Etrafında az ama öz insan bulundurmak istiyorsun. “Ay çekemem şimdi” duygusu bastırıyor. Kısıtlı olan vaktini ailen, can arkadaşların dışındakilerle harcamak istemiyorsun.
4- Kendine daha iyi bakıyorsun.
10 sene önce “Bana hiçbir şey olmaz breh” diye sabahlara kadar eğlenir, yorulur, iki saatlik uykuyla iş yapabilir halde olurken, zaman ilerledikçe “kendine zarar verme duygusu” bastırıyor. Evinde yatağında bir sağa, bir sola yuvarlanarak kitap karıştırmak, sakin bir hayat sürmek daha eğlenceli ve mutluluk verici geliyor.
5- Kırgınlıklar yok oluyor.
Esasında yok olan kırgınlıklar değil. Daha kolay affediyor hale de gelmiyorsun ama -misal- uğradığın bir haksızlığa ya bir arkadaşının yaptıklarına olan hislerin belirgin bir biçimde değişiyor. “Buradan da öğreneceğim bir şey varmış” noktasına geliyorsun. Bunu oturduğun yerde bağdaş kurarak yapmıyorsun tabii, seneler içinde başına gelen ve sana hoş duygular hissettirmeyen bir durumun uzun vadede senin gelişimine olan faydasını görüyorsun.
6- İnancın artıyor.
İş hayatına, insanlara, erkeklere, dostluklara olan inancı bir grafiğe dökecek olursak, 20’li yaşların başlarında arttığını, sonra hızla azaldığını görürdük herhalde.
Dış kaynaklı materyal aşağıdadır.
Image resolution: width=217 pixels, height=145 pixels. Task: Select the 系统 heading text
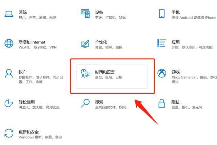[x=23, y=13]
Tam umutsuzluğa kapıldığın ya da hayatın herkes için her zaman berbat ya da “berbatın iyisi” olacağına kanaat getirdiğin anda karşına güzel insanlar, doğru hissettiren işler çıkıyor. Bir bakıyorsun o kaybettiğini sandığın inancın geri geliyor.
Sonra ne oluyor? Başına gelenlere olumlu yaklaşmaya başladığında, etrafına güzel hisler saçtığında, bunların hepsi sana geri dönüyor.
Ben, tüm bunları kişisel gelişim kitapları okuyarak, seminerlerde “aydınlanarak” öğrenmedim. Yaşadım, gördüm, deneyimledim. O yüzden gerçekliklerine şüphem yok...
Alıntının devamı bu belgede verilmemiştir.